Clay statue depicting Prague Golem. Image credit: Snek01 / Wikimedia Commons CC 4.0

Clay statue depicting Prague Golem. Image credit: Snek01 / Wikimedia Commons CC 4.0

In a recent conversation at The New School, history professor Natalia Mehlman Petrzela chatted with writer Adam Mansbach about his new novel, The Golem of Brooklyn (One World, 2023), in which ancient Jewish folklore meets contemporary Brooklyn. As they discussed the origins of the golem, a mythical figure brought to life in times of crisis, Mansbach offered a fresh perspective by reimagining this legendary creature in a hilarious and thought-provoking narrative. With wit and candor, Mansbach provided a window into the creative process behind this remarkable novel, its audience, and his personal journey into the complexities of Jewish themes. The following is a transcript of that conversation, which was presented by the Jewish Culture department at Eugene Lang College of Liberal Arts. It has been edited for length and clarity.

Natalia Mehlman Petrzela: Let’s start with the basics. What is a golem and why are you writing a whole book about it?

> DATA RECORDS:
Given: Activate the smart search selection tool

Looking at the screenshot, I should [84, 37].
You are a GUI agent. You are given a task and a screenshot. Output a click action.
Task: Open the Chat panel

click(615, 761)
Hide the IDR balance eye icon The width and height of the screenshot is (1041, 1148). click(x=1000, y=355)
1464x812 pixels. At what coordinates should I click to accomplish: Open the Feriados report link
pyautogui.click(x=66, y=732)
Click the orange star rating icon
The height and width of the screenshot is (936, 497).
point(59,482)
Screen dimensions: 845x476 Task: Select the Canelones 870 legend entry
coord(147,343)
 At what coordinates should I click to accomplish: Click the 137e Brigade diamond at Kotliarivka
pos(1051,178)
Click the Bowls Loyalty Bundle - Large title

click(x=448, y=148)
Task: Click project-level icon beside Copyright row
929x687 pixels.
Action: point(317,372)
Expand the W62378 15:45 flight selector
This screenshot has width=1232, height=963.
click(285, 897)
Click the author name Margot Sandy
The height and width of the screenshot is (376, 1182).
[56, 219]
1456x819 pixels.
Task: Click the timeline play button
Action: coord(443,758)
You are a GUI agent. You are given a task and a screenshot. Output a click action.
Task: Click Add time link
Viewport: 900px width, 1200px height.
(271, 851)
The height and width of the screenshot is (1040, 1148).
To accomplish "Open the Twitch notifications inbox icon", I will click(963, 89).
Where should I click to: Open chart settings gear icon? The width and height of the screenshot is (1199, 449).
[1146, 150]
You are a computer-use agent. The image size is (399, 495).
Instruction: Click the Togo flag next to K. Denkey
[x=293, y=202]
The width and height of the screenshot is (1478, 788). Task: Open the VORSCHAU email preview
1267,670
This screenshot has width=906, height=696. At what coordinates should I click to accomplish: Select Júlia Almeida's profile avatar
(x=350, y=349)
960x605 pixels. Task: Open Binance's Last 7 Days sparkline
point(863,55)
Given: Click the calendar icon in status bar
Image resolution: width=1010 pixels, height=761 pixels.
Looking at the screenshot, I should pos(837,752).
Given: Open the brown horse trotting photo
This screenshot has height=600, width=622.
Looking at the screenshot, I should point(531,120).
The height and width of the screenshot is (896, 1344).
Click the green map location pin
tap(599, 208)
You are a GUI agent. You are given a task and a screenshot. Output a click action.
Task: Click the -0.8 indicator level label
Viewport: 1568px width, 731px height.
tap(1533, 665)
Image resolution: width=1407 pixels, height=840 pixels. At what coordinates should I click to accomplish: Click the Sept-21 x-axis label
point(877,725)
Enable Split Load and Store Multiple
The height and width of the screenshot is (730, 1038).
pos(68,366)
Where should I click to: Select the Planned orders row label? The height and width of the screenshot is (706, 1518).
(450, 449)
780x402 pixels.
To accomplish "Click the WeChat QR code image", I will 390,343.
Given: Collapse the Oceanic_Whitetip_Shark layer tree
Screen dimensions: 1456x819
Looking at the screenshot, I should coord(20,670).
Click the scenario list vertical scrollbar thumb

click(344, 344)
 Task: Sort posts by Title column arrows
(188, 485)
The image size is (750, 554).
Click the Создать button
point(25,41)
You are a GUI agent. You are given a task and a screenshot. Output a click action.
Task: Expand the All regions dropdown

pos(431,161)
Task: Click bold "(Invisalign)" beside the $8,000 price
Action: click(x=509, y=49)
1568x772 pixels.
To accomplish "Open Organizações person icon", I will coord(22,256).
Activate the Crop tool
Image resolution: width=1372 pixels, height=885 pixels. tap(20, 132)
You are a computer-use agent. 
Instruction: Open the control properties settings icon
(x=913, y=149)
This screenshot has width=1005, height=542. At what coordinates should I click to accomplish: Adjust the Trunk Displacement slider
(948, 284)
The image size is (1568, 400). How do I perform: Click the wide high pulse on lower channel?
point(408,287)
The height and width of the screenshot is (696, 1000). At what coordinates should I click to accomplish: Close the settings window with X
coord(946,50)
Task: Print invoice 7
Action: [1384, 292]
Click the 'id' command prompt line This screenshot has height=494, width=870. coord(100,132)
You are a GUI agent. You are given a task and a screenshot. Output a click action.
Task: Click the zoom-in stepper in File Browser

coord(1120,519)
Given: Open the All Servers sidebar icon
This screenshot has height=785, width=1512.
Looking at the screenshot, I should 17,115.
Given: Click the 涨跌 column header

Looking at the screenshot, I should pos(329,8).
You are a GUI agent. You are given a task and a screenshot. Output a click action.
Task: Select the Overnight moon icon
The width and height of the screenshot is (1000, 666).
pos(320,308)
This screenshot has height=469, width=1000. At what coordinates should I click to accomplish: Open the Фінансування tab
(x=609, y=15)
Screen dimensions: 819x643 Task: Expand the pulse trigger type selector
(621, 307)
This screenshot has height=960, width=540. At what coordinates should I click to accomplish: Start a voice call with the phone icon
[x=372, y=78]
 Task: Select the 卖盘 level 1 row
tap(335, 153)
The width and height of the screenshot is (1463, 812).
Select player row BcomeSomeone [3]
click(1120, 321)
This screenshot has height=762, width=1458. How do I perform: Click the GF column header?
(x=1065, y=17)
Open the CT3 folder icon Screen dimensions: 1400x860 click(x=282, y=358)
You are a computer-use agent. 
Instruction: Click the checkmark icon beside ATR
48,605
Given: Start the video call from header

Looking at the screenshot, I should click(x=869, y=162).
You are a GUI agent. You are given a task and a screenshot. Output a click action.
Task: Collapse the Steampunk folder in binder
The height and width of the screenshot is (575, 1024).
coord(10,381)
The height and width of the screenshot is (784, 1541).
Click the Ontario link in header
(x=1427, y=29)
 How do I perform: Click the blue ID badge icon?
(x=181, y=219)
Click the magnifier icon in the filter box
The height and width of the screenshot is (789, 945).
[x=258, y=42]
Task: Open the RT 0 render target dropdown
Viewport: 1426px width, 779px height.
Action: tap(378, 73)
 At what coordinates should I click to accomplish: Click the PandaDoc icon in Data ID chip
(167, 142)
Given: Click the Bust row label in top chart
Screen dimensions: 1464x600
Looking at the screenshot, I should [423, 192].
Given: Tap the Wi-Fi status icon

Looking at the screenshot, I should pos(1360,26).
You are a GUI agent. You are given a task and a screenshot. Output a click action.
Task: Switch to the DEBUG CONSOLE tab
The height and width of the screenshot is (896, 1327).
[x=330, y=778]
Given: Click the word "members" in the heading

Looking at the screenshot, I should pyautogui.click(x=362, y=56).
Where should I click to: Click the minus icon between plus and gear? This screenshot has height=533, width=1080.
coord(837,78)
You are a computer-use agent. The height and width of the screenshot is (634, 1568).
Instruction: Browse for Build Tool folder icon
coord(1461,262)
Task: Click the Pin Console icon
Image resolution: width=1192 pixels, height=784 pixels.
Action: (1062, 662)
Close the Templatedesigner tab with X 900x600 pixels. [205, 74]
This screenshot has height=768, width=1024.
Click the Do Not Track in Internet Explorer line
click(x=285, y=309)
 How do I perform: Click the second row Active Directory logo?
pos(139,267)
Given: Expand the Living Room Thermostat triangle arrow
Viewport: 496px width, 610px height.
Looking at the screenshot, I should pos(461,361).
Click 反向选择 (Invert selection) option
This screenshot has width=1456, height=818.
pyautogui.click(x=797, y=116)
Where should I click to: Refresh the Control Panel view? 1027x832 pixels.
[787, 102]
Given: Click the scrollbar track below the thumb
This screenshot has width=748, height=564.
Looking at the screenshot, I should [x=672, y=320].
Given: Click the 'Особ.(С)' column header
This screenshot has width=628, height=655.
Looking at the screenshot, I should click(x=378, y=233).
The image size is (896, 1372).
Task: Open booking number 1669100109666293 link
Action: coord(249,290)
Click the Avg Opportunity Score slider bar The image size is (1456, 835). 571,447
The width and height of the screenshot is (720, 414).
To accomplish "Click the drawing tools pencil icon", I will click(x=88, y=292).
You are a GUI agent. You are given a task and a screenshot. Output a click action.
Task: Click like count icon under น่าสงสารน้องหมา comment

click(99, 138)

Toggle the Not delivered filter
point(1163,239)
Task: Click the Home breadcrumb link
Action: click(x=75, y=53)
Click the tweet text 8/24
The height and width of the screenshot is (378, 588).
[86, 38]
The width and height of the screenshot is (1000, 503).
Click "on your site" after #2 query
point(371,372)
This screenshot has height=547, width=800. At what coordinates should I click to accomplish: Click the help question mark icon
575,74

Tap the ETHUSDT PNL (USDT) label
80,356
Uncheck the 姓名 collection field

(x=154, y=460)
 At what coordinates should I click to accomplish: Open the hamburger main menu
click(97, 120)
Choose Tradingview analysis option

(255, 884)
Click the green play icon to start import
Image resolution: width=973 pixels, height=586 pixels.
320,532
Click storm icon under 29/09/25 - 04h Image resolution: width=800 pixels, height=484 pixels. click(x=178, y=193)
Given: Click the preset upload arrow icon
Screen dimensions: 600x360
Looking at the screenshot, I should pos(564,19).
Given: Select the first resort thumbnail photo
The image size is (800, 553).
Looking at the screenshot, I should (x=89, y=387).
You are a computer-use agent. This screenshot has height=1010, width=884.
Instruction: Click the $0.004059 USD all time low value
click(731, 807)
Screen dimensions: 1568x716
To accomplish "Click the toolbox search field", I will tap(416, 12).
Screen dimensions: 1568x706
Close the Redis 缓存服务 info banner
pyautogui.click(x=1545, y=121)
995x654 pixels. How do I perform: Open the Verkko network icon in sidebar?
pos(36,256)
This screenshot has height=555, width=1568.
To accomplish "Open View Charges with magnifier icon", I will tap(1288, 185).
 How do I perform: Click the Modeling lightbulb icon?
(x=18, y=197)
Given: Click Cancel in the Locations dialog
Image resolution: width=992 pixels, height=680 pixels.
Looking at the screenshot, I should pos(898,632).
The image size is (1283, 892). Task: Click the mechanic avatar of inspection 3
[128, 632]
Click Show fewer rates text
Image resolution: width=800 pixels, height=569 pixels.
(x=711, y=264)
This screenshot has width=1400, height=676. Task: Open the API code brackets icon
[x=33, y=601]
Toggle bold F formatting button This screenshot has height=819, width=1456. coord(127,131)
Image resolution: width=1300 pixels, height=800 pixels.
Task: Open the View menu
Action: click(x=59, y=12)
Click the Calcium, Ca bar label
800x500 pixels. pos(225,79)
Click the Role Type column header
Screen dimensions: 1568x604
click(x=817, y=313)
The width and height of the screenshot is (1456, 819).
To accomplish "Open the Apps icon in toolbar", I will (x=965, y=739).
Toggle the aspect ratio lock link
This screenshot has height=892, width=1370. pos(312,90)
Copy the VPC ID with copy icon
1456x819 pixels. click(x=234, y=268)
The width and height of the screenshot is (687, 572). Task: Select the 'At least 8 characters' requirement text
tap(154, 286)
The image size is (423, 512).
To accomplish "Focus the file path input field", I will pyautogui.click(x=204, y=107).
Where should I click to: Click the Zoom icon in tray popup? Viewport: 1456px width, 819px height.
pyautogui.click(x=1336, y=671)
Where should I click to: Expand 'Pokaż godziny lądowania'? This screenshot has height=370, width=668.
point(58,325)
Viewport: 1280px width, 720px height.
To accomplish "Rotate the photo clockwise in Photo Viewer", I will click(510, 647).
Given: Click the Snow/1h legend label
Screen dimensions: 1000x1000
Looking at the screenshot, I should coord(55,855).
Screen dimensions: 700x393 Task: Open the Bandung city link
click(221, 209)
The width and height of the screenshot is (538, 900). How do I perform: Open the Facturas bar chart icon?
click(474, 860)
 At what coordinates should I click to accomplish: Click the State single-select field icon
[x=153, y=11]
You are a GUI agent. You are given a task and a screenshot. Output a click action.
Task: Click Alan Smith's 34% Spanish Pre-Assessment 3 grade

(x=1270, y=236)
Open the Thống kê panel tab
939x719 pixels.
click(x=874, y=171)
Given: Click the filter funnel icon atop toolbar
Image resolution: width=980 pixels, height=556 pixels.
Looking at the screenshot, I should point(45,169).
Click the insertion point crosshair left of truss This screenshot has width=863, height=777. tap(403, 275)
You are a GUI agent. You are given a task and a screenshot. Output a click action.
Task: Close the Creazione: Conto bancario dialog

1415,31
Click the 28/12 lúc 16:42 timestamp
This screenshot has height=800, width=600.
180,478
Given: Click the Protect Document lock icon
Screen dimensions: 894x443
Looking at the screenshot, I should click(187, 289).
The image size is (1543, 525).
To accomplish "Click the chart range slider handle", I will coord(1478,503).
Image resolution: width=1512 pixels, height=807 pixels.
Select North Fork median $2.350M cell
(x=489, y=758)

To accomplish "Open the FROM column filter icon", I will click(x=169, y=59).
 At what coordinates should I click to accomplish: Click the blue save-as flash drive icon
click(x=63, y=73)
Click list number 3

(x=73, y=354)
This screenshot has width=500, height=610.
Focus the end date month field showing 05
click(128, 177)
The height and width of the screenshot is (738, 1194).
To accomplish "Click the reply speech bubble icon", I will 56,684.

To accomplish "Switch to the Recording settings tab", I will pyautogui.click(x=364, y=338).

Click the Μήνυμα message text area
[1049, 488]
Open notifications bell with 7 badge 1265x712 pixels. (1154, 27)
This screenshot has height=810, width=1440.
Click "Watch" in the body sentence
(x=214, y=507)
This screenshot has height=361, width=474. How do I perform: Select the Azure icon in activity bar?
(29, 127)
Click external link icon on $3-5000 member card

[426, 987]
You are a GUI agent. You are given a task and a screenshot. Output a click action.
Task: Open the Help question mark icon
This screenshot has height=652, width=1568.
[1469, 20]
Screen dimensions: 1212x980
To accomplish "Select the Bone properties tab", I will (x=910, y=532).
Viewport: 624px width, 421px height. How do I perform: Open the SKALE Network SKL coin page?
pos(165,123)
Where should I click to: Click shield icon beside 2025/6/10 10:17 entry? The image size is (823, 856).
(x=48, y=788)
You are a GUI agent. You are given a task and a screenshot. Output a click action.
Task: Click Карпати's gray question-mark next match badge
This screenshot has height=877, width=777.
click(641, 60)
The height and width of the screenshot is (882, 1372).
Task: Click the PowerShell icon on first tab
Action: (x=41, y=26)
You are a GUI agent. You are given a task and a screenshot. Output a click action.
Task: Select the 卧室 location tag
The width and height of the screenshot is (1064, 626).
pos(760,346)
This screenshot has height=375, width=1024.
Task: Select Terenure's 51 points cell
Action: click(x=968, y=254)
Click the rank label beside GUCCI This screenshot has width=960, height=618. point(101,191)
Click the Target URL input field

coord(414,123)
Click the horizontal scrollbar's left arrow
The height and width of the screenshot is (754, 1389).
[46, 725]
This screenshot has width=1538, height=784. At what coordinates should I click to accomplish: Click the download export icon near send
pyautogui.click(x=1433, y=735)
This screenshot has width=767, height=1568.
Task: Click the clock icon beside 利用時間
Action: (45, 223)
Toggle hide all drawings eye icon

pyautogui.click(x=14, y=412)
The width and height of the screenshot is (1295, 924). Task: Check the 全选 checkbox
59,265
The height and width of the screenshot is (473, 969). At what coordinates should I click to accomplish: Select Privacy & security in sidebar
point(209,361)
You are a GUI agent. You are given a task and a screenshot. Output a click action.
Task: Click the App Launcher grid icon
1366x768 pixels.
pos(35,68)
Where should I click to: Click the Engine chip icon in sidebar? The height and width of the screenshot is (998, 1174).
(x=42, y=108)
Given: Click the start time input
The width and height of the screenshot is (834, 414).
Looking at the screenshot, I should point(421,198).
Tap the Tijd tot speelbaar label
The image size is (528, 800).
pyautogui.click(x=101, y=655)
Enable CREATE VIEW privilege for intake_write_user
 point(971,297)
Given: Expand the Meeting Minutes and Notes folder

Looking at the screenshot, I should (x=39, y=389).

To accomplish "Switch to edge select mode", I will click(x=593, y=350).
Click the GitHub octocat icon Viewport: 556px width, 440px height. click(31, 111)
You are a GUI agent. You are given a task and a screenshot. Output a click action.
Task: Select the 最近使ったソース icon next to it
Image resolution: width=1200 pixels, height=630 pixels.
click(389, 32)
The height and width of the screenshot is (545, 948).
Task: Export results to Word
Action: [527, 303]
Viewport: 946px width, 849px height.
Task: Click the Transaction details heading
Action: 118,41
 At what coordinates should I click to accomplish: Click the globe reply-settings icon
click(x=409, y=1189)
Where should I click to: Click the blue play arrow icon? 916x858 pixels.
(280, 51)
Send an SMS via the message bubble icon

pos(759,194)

> GIVEN TASK 1:
Rewrite the paragraph of the golem interview that begins "In a recent conversation at The New School" in a shorter form, keeping its main facts.
> GIVEN TASK 2:
Write the next part of the golem interview, picking up right after Petrzela's opening question.
The items have no connection to the golem interview.

> TASK RESULT 1:
At The New School, history professor Natalia Mehlman Petrzela spoke with writer Adam Mansbach about his novel The Golem of Brooklyn (One World, 2023), which places ancient Jewish folklore in contemporary Brooklyn. They discussed the origins of the golem, a mythical figure brought to life in times of crisis. Mansbach talked about his humorous reimagining of the creature, his creative process, the book's audience, and his personal path into Jewish themes. The Jewish Culture department at Eugene Lang College of Liberal Arts presented the conversation, and this transcript has been edited for length and clarity.

> TASK RESULT 2:
Adam Mansbach: A golem is a creature from Ashkenazi Jewish folklore dating to the 1500s. A golem is a humanoid creature built of mud or clay, nine- or ten-feet tall, animated through secret prayers and incantations by a rabbi or a very learned man, and always at a time of crisis. And by crisis, to be clear, I don’t mean like “anti-semitism exists in the world”–type crisis. I mean “the villagers are marching with torches and something must be done or we will all die”–type crisis. A very immediate crisis isart of the golem’s animation—and I try not to use the word life or anything of that nature because the golem is not alive. The golem is animate or the golem is inanimate, but he’s never alive and he’s never dead. My golem, the golem of this book, is not made by a learned man or a rabbi or at a time of crisis. He’s built by an art teacher in Brooklyn who happens to have stolen a massive amount of clay from his school over the course of the last few years and is extremely stoned. When he comes to life, the golem begins trashing this dude’s apartment while screaming at him in Yiddish. A language that Len, the creator of this golem, does not understand. My golem also differs from the golem of folklore in one essential way: rather than being an empty vessel—a monster who just does its master’s bidding and has no real will of his own—my golem is a creature who has an ancestral memory. He’s not made as much as remade. There’s only ever been one golem in the world of my book, and he goes back to the dawn of creation. He remembers every previous iteration of himself, so he’s a walking repository of Jewish history and trauma, who has only ever been created when somebody’s trying to kill the Jews, which, granted, is most of history.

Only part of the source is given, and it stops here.